If we set y to 0, we get $$0 = x^2 - 2x - 48$$. To find the x-values from this form directly, it is not straightforward for elementary understanding. This form is often called the standard form, and finding x-intercepts from it usually requires methods like factoring or using a special formula, which are not simple direct steps for this level.

Question1.step4 (Analyzing Form III: y = $$(x + 6)(x - 8)$$)

If we set y to 0, we get $$0 = (x + 6)(x - 8)$$. When two numbers are multiplied together and the result is zero, it means that at least one of those numbers must be zero. So, either the first part $$(x + 6)$$ must be 0, or the second part $$(x - 8)$$ must be 0.
If $$(x + 6) = 0$$, then x must be -6 (because -6 plus 6 equals 0).
If $$(x - 8) = 0$$, then x must be 8 (because 8 minus 8 equals 0).
This form directly gives us the x-intercepts by simply looking at the numbers in the parentheses and thinking about what would make each part equal to zero. It is very direct.

Question1.step5 (Analyzing Form IV: y = $$x(x - 2) - 48$$)

If we set y to 0, we get $$0 = x(x - 2) - 48$$. This form, when simplified (by multiplying x by (x-2)), becomes $$0 = x^2 - 2x - 48$$, which is exactly the same as Form II. Therefore, it has the same difficulty in finding the x-intercepts as Form II.

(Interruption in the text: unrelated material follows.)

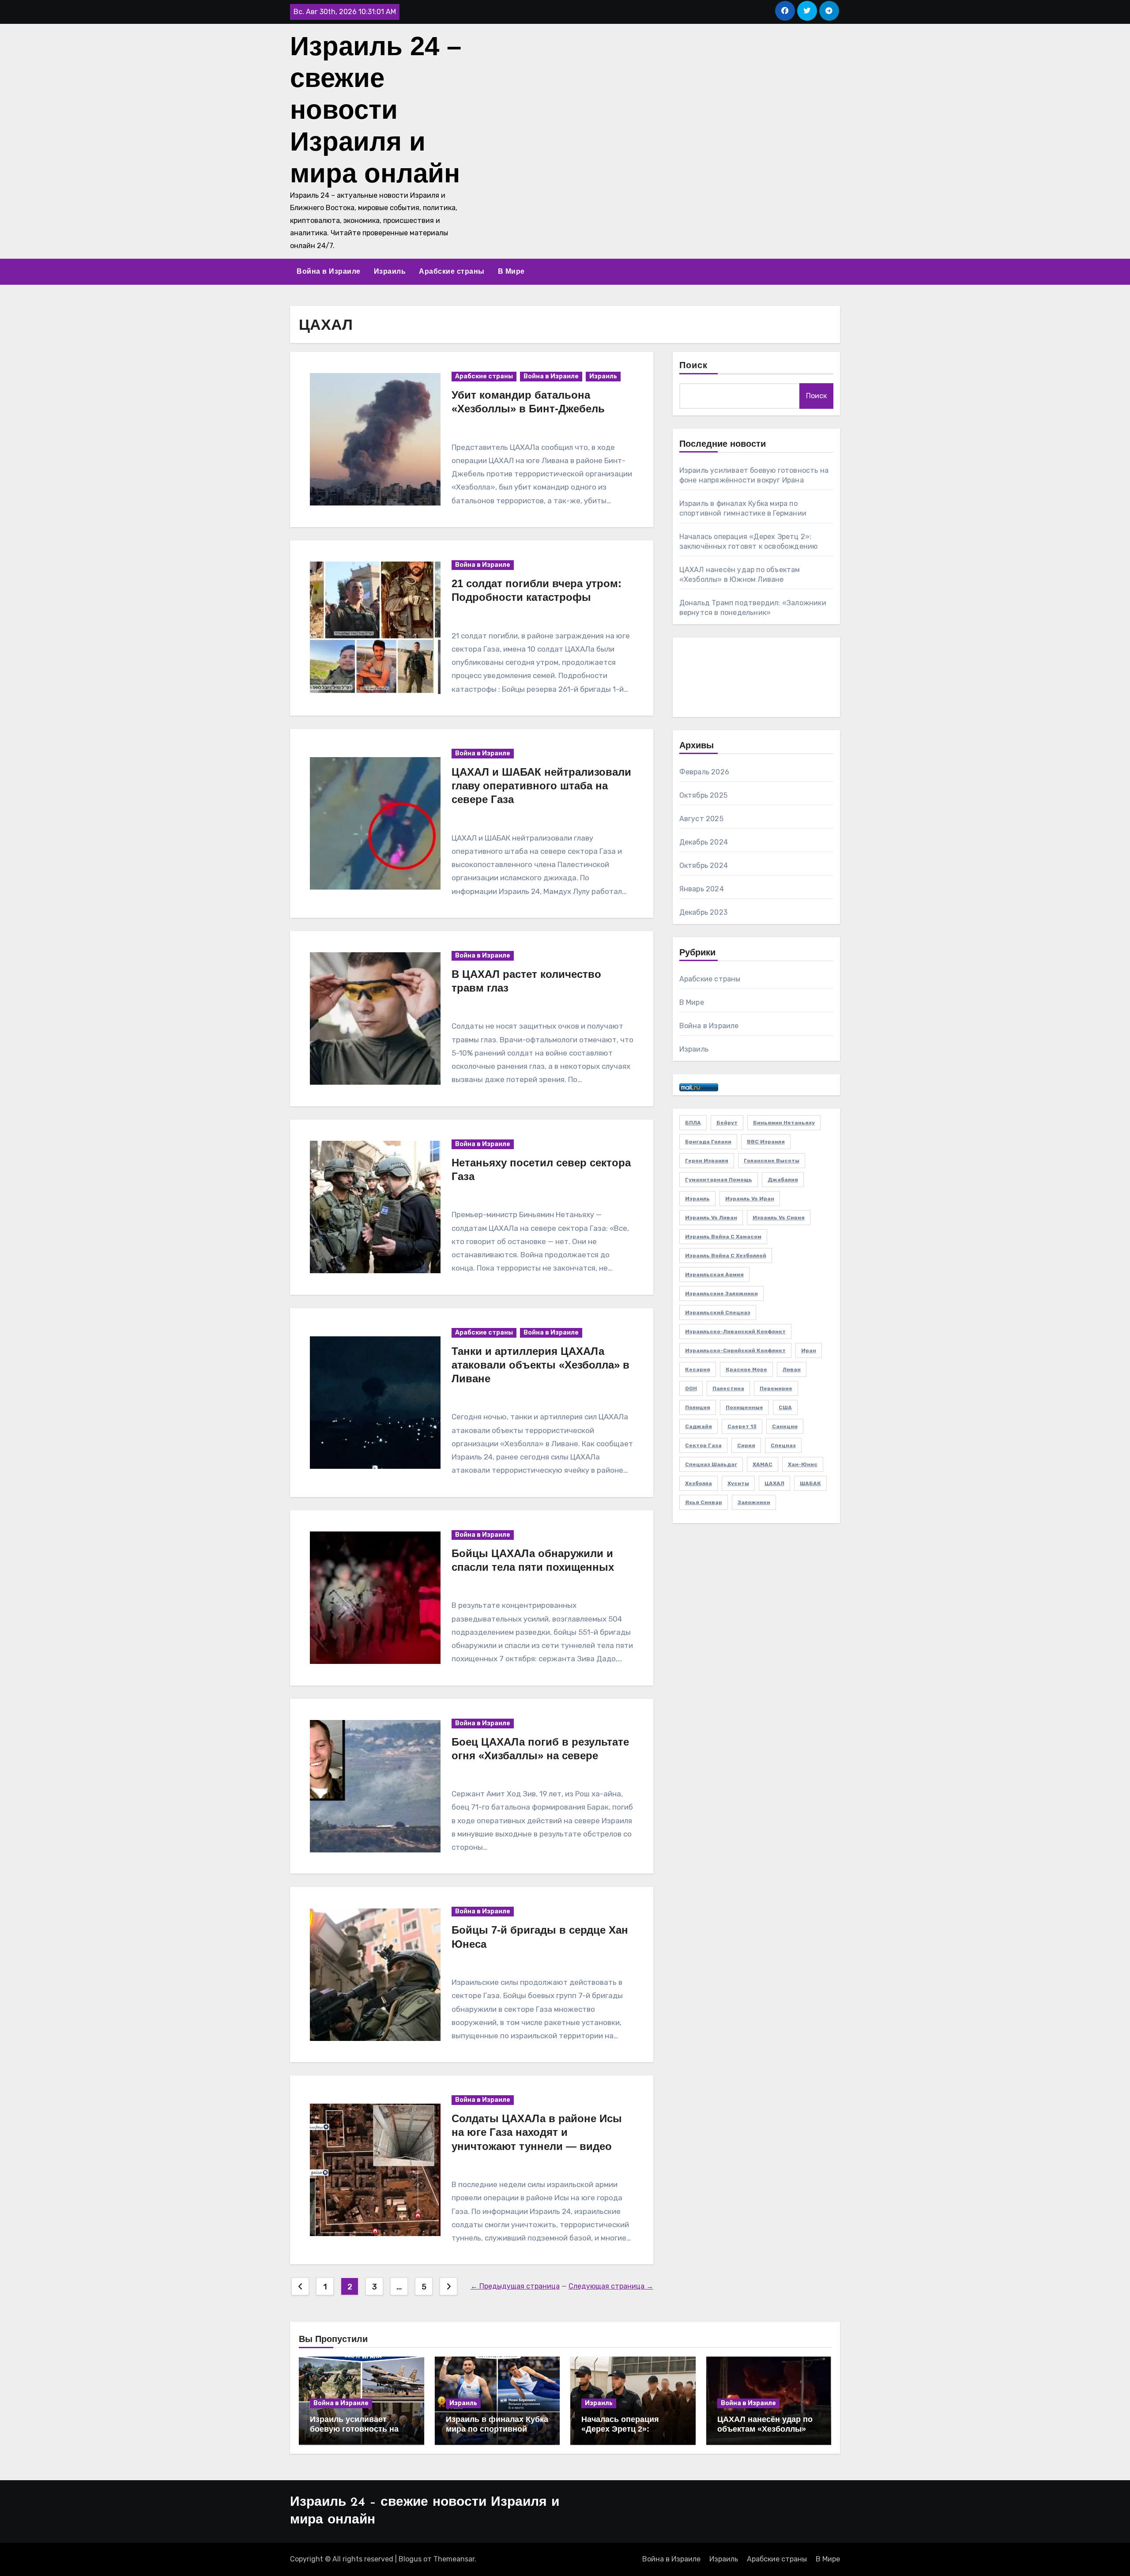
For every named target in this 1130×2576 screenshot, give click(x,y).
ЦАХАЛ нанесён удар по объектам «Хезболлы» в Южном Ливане (765, 2429)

**step6** Determining the most useful form

Comparing all forms, Form III, y = $$(x + 6)(x - 8)$$, is the most useful for finding the x-intercepts. This is because when y is 0, we can immediately see the values of x that make each factor zero, which are the x-intercepts. The other forms require more steps or knowledge of more complex methods to find the x-intercepts.